Where there’s food, there’s waste.
We all see food waste in one form or another, but what we don’t know, we should know. According to the NRDC (Natural Resources Defense Council), forty percent of food produced is wasted. Uneaten food ends up rotting in landfills as the single largest component of U.S. municipal solid waste where it accounts for a large portion of U.S. methane emissions.
Reducing food losses by just 15 percent would be enough food to feed more than 25 million Americans every year at a time when one in six Americans lack a secure supply of food to their tables. Increasing the efficiency of our food system is a triple bottom-line solution that requires collaborative efforts by businesses, governments and consumers.
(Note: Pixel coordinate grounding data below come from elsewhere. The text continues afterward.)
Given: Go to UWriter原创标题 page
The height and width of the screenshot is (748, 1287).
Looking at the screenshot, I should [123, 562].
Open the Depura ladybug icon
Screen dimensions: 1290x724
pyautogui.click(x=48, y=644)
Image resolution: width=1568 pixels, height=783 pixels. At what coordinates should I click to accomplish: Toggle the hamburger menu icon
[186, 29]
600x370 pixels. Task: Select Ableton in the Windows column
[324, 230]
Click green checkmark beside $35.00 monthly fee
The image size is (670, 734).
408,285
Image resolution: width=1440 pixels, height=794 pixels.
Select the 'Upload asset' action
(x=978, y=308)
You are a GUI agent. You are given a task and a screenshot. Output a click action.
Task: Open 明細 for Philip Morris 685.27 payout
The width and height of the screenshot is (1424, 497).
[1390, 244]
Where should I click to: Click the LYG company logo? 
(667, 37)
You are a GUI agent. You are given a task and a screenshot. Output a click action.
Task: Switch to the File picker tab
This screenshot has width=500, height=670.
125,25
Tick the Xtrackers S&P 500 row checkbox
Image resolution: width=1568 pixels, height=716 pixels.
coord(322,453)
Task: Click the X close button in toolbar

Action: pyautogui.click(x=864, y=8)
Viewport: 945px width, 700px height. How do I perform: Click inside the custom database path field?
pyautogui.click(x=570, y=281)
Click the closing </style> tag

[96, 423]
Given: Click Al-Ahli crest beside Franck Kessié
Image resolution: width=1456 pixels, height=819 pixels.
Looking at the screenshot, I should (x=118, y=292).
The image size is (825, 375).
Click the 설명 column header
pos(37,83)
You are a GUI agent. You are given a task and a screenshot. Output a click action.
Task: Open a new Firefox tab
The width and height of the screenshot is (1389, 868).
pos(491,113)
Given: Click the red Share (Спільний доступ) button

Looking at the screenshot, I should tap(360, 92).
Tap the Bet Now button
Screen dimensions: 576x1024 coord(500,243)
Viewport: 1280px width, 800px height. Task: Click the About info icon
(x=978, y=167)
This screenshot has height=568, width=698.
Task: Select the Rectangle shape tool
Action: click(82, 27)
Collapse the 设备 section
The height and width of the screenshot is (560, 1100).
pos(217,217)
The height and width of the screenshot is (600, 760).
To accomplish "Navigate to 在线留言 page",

At a recent Chef’s Summit I hosted for New England chefs participating in our new Hannaford Chef’s Table program, we discussed this topic at length with our Sustainable Retailing Manager – comparing notes on what we can do to reduce waste as chefs and restaurant owners, and food retailers. It goes without saying that we are ALL consumers of food, and producers of food waste.
As consumers we can waste less food by shopping wisely, knowing when food goes bad, buying produce that is perfectly edible even if it’s less cosmetically attractive, cooking only the amount of food we need, and eating our leftovers. If we all do our part, we will make a difference.
Wasted explores the challenges and the opportunities throughout the entire food system, from Farm to Fork to Landfill, and I am thrilled that the Chefs Collaborative in partnership with The Music Hall, has chosen to share this film and it’s important message with our community.
We can all make a difference. And we should.